### EXERCISE DESCRIPTION
With no words added or dropped, transcribe the listing that follows.

### RECORDS FOR THE TASK
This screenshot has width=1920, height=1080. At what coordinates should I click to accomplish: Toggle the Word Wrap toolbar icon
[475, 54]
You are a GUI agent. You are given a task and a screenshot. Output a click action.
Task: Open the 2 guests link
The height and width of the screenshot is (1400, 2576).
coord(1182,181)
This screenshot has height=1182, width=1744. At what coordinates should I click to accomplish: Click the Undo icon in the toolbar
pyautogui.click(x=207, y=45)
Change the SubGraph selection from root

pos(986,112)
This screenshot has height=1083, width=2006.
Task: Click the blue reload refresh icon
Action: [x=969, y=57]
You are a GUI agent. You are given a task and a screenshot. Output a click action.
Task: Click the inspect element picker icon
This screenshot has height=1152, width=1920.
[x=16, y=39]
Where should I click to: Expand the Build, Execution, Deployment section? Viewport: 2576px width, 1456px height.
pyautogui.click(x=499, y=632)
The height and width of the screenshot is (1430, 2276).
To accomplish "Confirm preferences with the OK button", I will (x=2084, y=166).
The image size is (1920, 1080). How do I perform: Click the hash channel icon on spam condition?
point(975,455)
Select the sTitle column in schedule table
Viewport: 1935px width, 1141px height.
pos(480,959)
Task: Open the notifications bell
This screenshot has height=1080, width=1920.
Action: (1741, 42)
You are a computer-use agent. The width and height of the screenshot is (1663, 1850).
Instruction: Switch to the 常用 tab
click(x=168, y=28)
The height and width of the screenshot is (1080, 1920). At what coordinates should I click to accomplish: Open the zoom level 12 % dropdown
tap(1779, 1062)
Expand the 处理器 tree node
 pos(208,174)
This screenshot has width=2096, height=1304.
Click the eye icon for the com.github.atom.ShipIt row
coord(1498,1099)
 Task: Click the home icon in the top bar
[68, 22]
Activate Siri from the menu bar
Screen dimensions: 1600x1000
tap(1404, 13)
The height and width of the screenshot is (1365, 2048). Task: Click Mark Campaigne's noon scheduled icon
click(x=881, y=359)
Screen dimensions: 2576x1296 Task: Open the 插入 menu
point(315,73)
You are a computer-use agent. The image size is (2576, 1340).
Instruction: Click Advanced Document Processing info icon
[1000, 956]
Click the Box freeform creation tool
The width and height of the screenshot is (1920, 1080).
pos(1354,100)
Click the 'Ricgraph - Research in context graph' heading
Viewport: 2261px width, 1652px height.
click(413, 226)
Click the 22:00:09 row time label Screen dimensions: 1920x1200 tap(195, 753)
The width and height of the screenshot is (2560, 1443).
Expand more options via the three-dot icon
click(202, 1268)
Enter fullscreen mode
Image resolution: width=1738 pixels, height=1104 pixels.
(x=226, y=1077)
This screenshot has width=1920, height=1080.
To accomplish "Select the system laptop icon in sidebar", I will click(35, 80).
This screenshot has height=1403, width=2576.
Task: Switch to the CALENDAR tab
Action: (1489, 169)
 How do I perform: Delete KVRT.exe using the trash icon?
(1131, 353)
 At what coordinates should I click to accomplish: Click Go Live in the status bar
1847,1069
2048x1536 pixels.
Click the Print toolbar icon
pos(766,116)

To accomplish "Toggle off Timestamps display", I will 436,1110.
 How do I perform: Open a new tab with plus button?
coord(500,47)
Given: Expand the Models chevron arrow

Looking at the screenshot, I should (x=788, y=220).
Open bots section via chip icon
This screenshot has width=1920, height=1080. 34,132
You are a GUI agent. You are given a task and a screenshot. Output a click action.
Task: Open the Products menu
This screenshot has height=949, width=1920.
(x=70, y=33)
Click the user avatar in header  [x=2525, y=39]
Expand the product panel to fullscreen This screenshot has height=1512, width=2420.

### PROBLEM SOLUTION
This screenshot has width=1920, height=1080. At what coordinates should I click to accomplish: Toggle the Word Wrap toolbar icon
[475, 54]
You are a GUI agent. You are given a task and a screenshot. Output a click action.
Task: Open the 2 guests link
The height and width of the screenshot is (1400, 2576).
coord(1182,181)
This screenshot has height=1182, width=1744. At what coordinates should I click to accomplish: Click the Undo icon in the toolbar
pyautogui.click(x=207, y=45)
Change the SubGraph selection from root

pos(986,112)
This screenshot has height=1083, width=2006.
Task: Click the blue reload refresh icon
Action: [x=969, y=57]
You are a GUI agent. You are given a task and a screenshot. Output a click action.
Task: Click the inspect element picker icon
This screenshot has height=1152, width=1920.
[x=16, y=39]
Where should I click to: Expand the Build, Execution, Deployment section? Viewport: 2576px width, 1456px height.
pyautogui.click(x=499, y=632)
The height and width of the screenshot is (1430, 2276).
To accomplish "Confirm preferences with the OK button", I will (x=2084, y=166).
The image size is (1920, 1080). How do I perform: Click the hash channel icon on spam condition?
point(975,455)
Select the sTitle column in schedule table
Viewport: 1935px width, 1141px height.
pos(480,959)
Task: Open the notifications bell
This screenshot has height=1080, width=1920.
Action: (1741, 42)
You are a computer-use agent. The width and height of the screenshot is (1663, 1850).
Instruction: Switch to the 常用 tab
click(x=168, y=28)
The height and width of the screenshot is (1080, 1920). At what coordinates should I click to accomplish: Open the zoom level 12 % dropdown
tap(1779, 1062)
Expand the 处理器 tree node
 pos(208,174)
This screenshot has width=2096, height=1304.
Click the eye icon for the com.github.atom.ShipIt row
coord(1498,1099)
 Task: Click the home icon in the top bar
[68, 22]
Activate Siri from the menu bar
Screen dimensions: 1600x1000
tap(1404, 13)
The height and width of the screenshot is (1365, 2048). Task: Click Mark Campaigne's noon scheduled icon
click(x=881, y=359)
Screen dimensions: 2576x1296 Task: Open the 插入 menu
point(315,73)
You are a computer-use agent. The image size is (2576, 1340).
Instruction: Click Advanced Document Processing info icon
[1000, 956]
Click the Box freeform creation tool
The width and height of the screenshot is (1920, 1080).
pos(1354,100)
Click the 'Ricgraph - Research in context graph' heading
Viewport: 2261px width, 1652px height.
click(413, 226)
Click the 22:00:09 row time label Screen dimensions: 1920x1200 tap(195, 753)
The width and height of the screenshot is (2560, 1443).
Expand more options via the three-dot icon
click(202, 1268)
Enter fullscreen mode
Image resolution: width=1738 pixels, height=1104 pixels.
(x=226, y=1077)
This screenshot has width=1920, height=1080.
To accomplish "Select the system laptop icon in sidebar", I will click(35, 80).
This screenshot has height=1403, width=2576.
Task: Switch to the CALENDAR tab
Action: (1489, 169)
 How do I perform: Delete KVRT.exe using the trash icon?
(1131, 353)
 At what coordinates should I click to accomplish: Click Go Live in the status bar
1847,1069
2048x1536 pixels.
Click the Print toolbar icon
pos(766,116)

To accomplish "Toggle off Timestamps display", I will 436,1110.
 How do I perform: Open a new tab with plus button?
coord(500,47)
Given: Expand the Models chevron arrow

Looking at the screenshot, I should (x=788, y=220).
Open bots section via chip icon
This screenshot has width=1920, height=1080. 34,132
You are a GUI agent. You are given a task and a screenshot. Output a click action.
Task: Open the Products menu
This screenshot has height=949, width=1920.
(x=70, y=33)
Click the user avatar in header  [x=2525, y=39]
Expand the product panel to fullscreen This screenshot has height=1512, width=2420.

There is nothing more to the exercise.